I don’t even know what they’re trying to say. I mean, I’m always disappointed that they don’t often address the gendered issues in their work head-on (especially given that they went through, like, 20 minutes of talking about the use of stereotypes and tropes in their film without even mentioning how those tropes are implicitly gendered.) I don’t want to be like, “Hey lady filmmakers! Be the spokesperson for your entire gender! You must be a feminist! Because you are a lady! Talk more about being a lady!” But I mean, freals: their movie is called Dead Hooker in a Trunk. That’s calling for commentary. And, frankly, I call bullshit on that whole discussion above.
Honestly, I don’t know anything about the industry of film production that I didn’t pick up from Lucas over dinner after he comes home from shoots or just like, in the Lloyd Kaufman books he leaves in the bathroom. (Or the porn industry, I guess.) But I seriously doubt women are getting cut any slack in this industry, especially in genre films. I mean, maybe, maybe, once in a while. You know, the Sally Ride effect: you are a powerful feminist because you did something! So proud of you! But I’m pretty positive that 90% of the women who even try to make films can’t get their ideas pushed far enough through to even get reception.

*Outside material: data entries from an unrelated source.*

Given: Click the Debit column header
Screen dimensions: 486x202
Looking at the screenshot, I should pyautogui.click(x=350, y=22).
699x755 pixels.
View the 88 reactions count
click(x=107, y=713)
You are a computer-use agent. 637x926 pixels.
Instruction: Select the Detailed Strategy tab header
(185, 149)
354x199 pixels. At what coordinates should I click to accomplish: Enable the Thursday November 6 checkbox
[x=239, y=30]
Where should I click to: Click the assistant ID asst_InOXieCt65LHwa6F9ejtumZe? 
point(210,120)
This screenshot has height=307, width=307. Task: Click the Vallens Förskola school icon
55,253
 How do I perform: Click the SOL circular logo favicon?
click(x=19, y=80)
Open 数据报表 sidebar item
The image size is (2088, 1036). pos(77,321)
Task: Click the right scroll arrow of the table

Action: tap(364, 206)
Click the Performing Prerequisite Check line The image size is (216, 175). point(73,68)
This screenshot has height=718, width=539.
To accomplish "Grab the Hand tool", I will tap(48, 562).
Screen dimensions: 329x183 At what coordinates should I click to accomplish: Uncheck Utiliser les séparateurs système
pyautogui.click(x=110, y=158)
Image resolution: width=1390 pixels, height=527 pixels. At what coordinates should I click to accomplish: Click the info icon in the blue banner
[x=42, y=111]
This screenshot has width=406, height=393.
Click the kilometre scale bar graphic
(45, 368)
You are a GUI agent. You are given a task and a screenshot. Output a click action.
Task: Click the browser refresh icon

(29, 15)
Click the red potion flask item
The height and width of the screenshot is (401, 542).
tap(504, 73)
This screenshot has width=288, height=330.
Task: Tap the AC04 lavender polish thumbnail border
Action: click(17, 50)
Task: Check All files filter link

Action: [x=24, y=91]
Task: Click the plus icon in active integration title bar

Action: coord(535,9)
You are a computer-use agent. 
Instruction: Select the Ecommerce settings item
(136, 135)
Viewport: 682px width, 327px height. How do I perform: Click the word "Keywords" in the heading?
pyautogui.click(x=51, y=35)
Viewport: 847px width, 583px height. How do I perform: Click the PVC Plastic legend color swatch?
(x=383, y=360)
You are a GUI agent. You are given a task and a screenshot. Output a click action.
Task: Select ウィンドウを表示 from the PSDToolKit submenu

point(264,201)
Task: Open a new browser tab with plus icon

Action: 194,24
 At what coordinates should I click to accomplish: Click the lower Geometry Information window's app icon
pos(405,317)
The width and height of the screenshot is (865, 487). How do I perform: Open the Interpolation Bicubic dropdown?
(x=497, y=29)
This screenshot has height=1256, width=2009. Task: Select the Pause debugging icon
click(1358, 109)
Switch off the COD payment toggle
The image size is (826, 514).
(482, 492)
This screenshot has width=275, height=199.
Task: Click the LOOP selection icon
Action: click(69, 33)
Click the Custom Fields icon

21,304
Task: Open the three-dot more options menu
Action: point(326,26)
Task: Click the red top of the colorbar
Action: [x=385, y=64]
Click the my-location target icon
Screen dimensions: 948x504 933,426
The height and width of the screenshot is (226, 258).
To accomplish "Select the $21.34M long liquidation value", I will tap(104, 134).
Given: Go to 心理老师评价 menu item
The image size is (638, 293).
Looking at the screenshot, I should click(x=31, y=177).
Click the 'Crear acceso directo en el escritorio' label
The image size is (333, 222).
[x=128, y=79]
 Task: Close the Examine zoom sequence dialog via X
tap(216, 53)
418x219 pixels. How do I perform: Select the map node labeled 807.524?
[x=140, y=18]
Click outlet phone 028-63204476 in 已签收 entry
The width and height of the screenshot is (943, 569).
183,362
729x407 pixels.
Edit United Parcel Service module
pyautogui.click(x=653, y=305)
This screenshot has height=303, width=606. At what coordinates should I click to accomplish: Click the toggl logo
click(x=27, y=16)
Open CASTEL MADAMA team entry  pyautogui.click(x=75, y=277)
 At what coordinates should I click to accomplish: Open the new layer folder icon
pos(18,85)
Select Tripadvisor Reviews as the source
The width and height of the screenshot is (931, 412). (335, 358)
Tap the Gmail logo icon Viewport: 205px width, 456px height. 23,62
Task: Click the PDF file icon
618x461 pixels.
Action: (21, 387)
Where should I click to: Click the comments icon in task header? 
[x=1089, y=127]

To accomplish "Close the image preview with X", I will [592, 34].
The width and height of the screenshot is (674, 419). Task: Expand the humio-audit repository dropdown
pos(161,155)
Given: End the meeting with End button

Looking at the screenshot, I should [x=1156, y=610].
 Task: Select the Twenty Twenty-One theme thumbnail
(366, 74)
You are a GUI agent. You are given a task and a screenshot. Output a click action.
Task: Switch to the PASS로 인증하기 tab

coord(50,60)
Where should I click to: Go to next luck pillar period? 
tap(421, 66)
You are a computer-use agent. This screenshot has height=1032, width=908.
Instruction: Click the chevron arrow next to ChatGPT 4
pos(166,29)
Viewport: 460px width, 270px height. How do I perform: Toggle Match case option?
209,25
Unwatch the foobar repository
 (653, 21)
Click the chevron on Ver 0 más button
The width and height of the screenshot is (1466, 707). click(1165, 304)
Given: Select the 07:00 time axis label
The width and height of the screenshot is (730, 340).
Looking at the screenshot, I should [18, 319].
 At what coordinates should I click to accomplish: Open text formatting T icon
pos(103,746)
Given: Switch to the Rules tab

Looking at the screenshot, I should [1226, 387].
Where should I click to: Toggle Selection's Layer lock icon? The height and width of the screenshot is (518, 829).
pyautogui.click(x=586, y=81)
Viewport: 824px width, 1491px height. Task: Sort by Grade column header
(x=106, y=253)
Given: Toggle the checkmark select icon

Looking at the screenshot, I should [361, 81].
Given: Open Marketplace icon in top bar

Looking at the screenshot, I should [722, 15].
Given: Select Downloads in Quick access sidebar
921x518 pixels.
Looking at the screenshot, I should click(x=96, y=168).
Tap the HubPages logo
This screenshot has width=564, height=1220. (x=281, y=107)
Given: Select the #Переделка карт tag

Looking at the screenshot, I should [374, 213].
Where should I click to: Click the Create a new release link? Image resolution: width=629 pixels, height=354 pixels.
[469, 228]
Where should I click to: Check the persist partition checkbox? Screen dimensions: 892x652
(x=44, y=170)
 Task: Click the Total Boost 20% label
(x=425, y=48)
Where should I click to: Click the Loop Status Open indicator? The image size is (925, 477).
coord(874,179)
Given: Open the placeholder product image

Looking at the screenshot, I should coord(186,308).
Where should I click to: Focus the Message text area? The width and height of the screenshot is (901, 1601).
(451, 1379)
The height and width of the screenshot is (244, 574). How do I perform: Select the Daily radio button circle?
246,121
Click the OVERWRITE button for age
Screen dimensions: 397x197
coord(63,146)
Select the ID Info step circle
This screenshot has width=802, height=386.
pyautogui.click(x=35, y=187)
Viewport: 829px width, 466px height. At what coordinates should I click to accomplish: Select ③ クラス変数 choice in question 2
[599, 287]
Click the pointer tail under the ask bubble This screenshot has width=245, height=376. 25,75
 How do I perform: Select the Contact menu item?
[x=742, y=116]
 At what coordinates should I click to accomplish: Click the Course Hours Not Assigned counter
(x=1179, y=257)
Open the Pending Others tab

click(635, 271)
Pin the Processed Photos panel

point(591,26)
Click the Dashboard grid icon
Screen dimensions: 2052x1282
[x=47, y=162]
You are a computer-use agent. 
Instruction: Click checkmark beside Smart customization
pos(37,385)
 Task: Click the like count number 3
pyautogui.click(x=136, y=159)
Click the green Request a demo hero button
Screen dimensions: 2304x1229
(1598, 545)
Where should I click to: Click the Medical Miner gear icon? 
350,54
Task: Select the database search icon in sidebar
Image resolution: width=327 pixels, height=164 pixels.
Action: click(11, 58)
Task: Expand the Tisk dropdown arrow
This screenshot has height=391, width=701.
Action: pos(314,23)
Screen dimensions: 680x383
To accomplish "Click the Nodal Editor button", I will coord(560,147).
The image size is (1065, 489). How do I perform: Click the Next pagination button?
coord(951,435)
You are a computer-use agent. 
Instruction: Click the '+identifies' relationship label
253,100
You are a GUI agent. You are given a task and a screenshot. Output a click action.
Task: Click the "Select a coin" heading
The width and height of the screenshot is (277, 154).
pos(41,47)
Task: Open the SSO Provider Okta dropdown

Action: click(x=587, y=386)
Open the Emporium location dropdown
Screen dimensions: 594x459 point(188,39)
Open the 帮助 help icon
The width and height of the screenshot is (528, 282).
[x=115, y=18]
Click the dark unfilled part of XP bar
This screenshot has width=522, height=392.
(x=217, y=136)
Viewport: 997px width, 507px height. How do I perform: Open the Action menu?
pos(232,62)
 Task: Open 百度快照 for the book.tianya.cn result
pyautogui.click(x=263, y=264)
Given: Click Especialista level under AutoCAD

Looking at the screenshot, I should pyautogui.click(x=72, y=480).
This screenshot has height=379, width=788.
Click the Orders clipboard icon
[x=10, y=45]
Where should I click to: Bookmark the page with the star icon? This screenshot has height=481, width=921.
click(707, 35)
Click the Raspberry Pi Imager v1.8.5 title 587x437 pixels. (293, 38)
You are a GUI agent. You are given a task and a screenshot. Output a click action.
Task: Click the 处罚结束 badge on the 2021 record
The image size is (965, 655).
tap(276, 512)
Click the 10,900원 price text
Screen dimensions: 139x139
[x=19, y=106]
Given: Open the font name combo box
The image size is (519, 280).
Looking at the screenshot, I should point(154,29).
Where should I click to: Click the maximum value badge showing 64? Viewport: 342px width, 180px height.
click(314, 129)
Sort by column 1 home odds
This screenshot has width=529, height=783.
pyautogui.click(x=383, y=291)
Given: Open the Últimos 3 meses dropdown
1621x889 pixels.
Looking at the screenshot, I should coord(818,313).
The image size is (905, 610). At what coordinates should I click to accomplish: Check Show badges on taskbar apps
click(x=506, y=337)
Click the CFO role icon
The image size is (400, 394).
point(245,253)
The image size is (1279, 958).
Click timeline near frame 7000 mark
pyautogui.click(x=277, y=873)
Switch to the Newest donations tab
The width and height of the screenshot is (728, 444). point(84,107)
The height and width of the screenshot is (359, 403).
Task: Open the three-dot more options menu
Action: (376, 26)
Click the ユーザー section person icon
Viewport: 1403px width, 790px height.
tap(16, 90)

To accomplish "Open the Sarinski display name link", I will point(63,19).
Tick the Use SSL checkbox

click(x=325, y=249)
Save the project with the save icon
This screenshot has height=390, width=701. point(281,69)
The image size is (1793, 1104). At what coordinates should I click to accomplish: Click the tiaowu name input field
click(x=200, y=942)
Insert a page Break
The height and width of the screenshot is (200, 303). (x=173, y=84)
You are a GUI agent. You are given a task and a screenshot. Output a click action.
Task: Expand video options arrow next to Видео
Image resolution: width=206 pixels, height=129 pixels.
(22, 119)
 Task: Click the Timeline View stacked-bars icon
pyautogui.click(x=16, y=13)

You know, because they are women.
But all I really know about is visual language, slut-shaming, dead hookers, Trachtenberg getting her head cut off, high school parties, Sontag, Arnheim and Johannes Fabian.
Lucas says it sounds like they’re just glossing over their politics to protect their asses—kind of like the Italian guys who were clearly making postcolonial statements, but every time someone asked about it, they were like, “Nope. Just Cannibals. It’s a movie about Cannibals.”
I haven’t seen Dead Hooker in a Trunk, actually. Obviously I’m interested in it. But it also reminds me stylistically of all that Blaise Christie porn I watched when I was a freshman in college, the ones with that tiny tattooed cokehead girl that I went to school with in Flint, where they were always getting fucked on meth and listening to, like, “Rabbit Fur Coat” and Radiohead. I just don’t know if I can go there again. So L.A.